REQUIRED WORK
Everything in the listing should be restated word for word.

DATA RECORDS

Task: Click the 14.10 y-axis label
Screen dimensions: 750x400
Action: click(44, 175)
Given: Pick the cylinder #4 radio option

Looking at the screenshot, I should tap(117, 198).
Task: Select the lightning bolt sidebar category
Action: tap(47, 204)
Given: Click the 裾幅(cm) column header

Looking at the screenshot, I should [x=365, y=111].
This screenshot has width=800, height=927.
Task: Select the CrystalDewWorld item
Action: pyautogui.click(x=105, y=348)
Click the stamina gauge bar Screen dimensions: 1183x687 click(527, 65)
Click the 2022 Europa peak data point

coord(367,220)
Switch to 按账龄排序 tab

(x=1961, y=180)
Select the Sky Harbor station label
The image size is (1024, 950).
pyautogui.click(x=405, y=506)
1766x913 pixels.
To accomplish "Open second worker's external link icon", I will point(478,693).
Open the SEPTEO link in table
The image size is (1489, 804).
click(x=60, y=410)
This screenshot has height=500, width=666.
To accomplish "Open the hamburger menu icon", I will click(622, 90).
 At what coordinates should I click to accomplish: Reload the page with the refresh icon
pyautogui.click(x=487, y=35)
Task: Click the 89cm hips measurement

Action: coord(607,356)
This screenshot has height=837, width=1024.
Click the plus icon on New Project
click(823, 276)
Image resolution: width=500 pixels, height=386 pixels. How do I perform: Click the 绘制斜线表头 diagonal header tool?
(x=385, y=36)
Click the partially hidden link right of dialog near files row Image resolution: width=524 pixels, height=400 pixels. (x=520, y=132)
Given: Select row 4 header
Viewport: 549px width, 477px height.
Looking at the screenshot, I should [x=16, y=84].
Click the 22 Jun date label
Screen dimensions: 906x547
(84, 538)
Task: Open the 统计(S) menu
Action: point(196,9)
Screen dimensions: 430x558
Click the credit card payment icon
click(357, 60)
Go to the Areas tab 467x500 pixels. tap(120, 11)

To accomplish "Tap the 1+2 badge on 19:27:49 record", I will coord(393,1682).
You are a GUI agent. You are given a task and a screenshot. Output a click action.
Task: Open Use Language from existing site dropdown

SOLUTION
Task: Click the 14.10 y-axis label
Screen dimensions: 750x400
Action: click(44, 175)
Given: Pick the cylinder #4 radio option

Looking at the screenshot, I should tap(117, 198).
Task: Select the lightning bolt sidebar category
Action: tap(47, 204)
Given: Click the 裾幅(cm) column header

Looking at the screenshot, I should [x=365, y=111].
This screenshot has width=800, height=927.
Task: Select the CrystalDewWorld item
Action: pyautogui.click(x=105, y=348)
Click the stamina gauge bar Screen dimensions: 1183x687 click(527, 65)
Click the 2022 Europa peak data point

coord(367,220)
Switch to 按账龄排序 tab

(x=1961, y=180)
Select the Sky Harbor station label
The image size is (1024, 950).
pyautogui.click(x=405, y=506)
1766x913 pixels.
To accomplish "Open second worker's external link icon", I will point(478,693).
Open the SEPTEO link in table
The image size is (1489, 804).
click(x=60, y=410)
This screenshot has height=500, width=666.
To accomplish "Open the hamburger menu icon", I will click(622, 90).
 At what coordinates should I click to accomplish: Reload the page with the refresh icon
pyautogui.click(x=487, y=35)
Task: Click the 89cm hips measurement

Action: coord(607,356)
This screenshot has height=837, width=1024.
Click the plus icon on New Project
click(823, 276)
Image resolution: width=500 pixels, height=386 pixels. How do I perform: Click the 绘制斜线表头 diagonal header tool?
(x=385, y=36)
Click the partially hidden link right of dialog near files row Image resolution: width=524 pixels, height=400 pixels. (x=520, y=132)
Given: Select row 4 header
Viewport: 549px width, 477px height.
Looking at the screenshot, I should [x=16, y=84].
Click the 22 Jun date label
Screen dimensions: 906x547
(84, 538)
Task: Open the 统计(S) menu
Action: point(196,9)
Screen dimensions: 430x558
Click the credit card payment icon
click(357, 60)
Go to the Areas tab 467x500 pixels. tap(120, 11)

To accomplish "Tap the 1+2 badge on 19:27:49 record", I will coord(393,1682).
You are a GUI agent. You are given a task and a screenshot. Output a click action.
Task: Open Use Language from existing site dropdown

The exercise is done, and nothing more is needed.